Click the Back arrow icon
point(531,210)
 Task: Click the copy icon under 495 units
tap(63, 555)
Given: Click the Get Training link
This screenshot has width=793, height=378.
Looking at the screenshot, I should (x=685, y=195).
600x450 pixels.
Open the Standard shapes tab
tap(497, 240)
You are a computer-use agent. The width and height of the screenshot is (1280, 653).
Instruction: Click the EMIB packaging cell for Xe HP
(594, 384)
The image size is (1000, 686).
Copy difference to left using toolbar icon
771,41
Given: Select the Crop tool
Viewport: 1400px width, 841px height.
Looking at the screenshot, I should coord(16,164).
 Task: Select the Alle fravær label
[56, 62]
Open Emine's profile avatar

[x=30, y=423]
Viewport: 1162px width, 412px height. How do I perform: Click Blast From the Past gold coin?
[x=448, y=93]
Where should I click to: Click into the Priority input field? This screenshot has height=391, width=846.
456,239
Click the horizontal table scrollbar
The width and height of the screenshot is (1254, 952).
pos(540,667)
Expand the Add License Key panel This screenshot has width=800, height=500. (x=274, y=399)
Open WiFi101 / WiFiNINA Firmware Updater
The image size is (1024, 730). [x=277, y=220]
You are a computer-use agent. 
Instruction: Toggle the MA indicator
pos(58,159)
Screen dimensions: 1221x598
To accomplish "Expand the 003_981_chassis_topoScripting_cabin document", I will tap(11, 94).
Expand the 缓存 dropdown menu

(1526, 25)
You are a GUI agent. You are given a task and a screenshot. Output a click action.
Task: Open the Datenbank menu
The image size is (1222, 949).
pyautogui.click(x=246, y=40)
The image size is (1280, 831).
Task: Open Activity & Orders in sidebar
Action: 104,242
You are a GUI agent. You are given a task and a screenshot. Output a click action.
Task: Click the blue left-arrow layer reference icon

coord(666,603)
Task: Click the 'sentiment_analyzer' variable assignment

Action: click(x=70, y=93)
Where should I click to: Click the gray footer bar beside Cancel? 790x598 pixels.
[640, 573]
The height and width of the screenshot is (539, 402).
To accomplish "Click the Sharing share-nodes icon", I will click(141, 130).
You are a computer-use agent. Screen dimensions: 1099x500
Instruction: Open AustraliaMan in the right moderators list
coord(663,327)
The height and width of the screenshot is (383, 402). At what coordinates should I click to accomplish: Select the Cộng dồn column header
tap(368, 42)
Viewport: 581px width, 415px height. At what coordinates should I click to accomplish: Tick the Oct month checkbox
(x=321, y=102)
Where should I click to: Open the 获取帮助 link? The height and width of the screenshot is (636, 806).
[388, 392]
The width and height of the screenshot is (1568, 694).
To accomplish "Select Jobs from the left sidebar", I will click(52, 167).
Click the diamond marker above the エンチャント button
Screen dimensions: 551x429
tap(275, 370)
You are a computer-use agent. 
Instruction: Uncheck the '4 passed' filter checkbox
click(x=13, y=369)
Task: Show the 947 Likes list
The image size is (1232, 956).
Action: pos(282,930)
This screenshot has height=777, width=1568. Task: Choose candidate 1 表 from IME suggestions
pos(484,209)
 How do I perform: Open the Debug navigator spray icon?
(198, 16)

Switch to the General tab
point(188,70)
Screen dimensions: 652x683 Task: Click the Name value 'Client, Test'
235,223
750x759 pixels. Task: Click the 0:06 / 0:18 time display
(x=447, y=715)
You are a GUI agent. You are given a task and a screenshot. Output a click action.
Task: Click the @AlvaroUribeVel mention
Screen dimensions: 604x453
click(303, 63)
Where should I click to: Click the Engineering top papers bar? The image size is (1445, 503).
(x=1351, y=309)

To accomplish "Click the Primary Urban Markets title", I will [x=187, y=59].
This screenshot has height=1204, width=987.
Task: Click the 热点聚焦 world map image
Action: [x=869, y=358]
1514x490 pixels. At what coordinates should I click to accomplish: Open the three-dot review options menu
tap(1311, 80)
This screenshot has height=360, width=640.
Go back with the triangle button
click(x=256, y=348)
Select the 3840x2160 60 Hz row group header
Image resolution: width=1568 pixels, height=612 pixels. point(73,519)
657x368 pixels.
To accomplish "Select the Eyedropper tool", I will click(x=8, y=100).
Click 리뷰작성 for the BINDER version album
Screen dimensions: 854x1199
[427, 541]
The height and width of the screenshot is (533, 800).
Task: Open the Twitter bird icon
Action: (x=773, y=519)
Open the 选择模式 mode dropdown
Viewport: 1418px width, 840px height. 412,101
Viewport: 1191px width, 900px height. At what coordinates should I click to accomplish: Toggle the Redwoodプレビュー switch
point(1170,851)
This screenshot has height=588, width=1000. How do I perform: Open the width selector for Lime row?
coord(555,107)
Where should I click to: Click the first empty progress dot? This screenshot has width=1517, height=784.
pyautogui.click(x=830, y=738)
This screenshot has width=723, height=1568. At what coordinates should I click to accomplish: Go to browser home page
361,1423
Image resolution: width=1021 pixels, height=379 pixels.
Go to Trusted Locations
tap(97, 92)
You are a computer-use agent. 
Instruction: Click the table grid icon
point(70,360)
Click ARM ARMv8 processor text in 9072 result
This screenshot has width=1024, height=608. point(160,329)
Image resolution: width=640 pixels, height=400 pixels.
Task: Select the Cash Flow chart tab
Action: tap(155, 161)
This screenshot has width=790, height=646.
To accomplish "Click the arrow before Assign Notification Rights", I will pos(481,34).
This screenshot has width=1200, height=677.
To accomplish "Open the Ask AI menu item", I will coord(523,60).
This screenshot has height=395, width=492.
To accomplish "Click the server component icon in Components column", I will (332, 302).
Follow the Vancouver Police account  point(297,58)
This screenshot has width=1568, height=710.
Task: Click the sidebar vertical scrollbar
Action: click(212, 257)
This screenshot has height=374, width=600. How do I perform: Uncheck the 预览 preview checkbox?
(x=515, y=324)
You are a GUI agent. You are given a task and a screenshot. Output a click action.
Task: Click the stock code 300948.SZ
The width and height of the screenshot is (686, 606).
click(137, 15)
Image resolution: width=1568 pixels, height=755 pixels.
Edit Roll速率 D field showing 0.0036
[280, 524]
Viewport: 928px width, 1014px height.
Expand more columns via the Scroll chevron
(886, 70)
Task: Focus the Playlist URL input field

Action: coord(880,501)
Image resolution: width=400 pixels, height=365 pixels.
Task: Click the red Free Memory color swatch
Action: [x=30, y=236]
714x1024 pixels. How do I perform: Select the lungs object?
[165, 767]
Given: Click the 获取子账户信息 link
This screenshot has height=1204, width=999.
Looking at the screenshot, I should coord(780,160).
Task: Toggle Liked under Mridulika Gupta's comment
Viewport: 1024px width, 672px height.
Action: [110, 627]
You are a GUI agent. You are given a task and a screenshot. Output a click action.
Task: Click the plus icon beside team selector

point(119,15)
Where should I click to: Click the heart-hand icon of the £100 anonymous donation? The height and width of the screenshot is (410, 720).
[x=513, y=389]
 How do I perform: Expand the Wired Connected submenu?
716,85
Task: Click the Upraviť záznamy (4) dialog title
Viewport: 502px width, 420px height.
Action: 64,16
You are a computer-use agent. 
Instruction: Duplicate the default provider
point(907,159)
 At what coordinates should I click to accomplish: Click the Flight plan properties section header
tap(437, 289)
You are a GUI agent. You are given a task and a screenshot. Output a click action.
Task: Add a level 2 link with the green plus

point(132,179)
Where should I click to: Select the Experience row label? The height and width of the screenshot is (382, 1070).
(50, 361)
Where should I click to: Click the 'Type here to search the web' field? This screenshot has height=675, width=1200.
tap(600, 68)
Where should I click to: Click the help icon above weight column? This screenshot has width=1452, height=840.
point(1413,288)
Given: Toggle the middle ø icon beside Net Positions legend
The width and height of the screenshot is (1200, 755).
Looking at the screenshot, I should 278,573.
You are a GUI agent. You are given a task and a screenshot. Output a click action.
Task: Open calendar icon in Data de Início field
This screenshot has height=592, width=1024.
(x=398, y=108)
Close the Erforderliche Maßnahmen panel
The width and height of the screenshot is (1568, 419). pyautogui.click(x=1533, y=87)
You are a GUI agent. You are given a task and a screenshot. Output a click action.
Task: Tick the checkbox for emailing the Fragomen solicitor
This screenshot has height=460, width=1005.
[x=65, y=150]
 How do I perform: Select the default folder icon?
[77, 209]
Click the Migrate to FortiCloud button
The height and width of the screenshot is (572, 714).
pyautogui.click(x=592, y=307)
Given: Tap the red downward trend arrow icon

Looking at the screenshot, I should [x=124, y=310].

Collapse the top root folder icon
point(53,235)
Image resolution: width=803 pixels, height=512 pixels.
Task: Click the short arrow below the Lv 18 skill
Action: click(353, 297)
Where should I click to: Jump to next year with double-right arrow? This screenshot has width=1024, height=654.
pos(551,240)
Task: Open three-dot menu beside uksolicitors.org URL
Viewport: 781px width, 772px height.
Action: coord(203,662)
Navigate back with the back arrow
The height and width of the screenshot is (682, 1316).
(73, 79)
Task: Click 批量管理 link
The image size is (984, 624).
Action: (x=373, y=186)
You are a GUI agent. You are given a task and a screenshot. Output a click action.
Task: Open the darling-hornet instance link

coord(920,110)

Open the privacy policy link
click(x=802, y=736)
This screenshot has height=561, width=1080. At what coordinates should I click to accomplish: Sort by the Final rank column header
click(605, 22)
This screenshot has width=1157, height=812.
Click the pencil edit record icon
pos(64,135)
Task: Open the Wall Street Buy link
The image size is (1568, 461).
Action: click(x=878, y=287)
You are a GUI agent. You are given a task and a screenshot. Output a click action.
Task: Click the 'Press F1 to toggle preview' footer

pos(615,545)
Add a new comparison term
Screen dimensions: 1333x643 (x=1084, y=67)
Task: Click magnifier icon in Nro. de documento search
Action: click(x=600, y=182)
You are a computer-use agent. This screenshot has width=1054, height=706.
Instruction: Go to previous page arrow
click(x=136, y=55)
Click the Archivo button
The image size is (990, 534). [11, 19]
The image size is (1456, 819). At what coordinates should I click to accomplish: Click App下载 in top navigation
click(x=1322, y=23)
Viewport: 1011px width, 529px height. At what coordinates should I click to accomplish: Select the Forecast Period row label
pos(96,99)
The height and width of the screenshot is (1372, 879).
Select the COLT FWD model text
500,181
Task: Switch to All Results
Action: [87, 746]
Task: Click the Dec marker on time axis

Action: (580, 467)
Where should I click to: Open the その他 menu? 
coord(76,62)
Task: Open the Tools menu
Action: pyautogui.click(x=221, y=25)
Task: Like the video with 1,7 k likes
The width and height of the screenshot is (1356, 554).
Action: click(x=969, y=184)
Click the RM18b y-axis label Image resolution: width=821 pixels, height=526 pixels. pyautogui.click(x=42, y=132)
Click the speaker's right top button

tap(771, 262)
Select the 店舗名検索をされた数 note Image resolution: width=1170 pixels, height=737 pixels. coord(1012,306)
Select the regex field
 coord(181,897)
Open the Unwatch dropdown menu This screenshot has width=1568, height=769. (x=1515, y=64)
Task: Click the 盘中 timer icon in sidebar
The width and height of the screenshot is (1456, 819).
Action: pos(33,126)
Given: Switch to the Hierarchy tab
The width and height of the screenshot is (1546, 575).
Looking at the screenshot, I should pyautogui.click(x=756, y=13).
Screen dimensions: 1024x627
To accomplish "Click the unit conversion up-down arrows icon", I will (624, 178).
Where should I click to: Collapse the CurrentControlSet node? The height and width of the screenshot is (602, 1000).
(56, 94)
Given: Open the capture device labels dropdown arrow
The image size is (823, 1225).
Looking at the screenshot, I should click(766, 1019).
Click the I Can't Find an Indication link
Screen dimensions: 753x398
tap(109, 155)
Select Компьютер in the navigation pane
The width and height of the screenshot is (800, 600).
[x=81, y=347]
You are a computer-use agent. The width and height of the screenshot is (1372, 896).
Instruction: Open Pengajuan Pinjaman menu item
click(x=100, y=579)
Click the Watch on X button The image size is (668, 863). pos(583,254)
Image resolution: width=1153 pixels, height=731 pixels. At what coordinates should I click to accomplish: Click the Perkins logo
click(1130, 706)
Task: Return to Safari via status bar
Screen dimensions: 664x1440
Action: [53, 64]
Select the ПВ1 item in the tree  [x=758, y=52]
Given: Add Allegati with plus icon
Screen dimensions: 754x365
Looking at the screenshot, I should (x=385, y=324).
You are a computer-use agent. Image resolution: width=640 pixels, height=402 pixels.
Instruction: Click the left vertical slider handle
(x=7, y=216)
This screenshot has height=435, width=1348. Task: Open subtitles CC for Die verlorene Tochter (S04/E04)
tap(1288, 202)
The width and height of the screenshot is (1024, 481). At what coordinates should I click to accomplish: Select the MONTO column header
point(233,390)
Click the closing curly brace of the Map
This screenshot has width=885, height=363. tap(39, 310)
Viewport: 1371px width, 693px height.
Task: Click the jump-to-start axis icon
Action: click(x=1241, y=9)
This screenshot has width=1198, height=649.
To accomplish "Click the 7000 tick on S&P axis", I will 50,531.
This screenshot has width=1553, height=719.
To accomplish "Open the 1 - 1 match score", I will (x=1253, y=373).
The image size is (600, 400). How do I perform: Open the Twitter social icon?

------

• _BRIEF_: What you give back must be the stretch above, starting at the line with "Select the 3840x2160 60 Hz row group header" and ending at the line with "Image resolution: width=1021", copied exactly.

• _EXERCISE SOLUTION_:
Select the 3840x2160 60 Hz row group header
Image resolution: width=1568 pixels, height=612 pixels. point(73,519)
657x368 pixels.
To accomplish "Select the Eyedropper tool", I will click(x=8, y=100).
Click 리뷰작성 for the BINDER version album
Screen dimensions: 854x1199
[427, 541]
The height and width of the screenshot is (533, 800).
Task: Open the Twitter bird icon
Action: (x=773, y=519)
Open the 选择模式 mode dropdown
Viewport: 1418px width, 840px height. 412,101
Viewport: 1191px width, 900px height. At what coordinates should I click to accomplish: Toggle the Redwoodプレビュー switch
point(1170,851)
This screenshot has height=588, width=1000. How do I perform: Open the width selector for Lime row?
coord(555,107)
Where should I click to: Click the first empty progress dot? This screenshot has width=1517, height=784.
pyautogui.click(x=830, y=738)
This screenshot has width=723, height=1568. At what coordinates should I click to accomplish: Go to browser home page
361,1423
Image resolution: width=1021 pixels, height=379 pixels.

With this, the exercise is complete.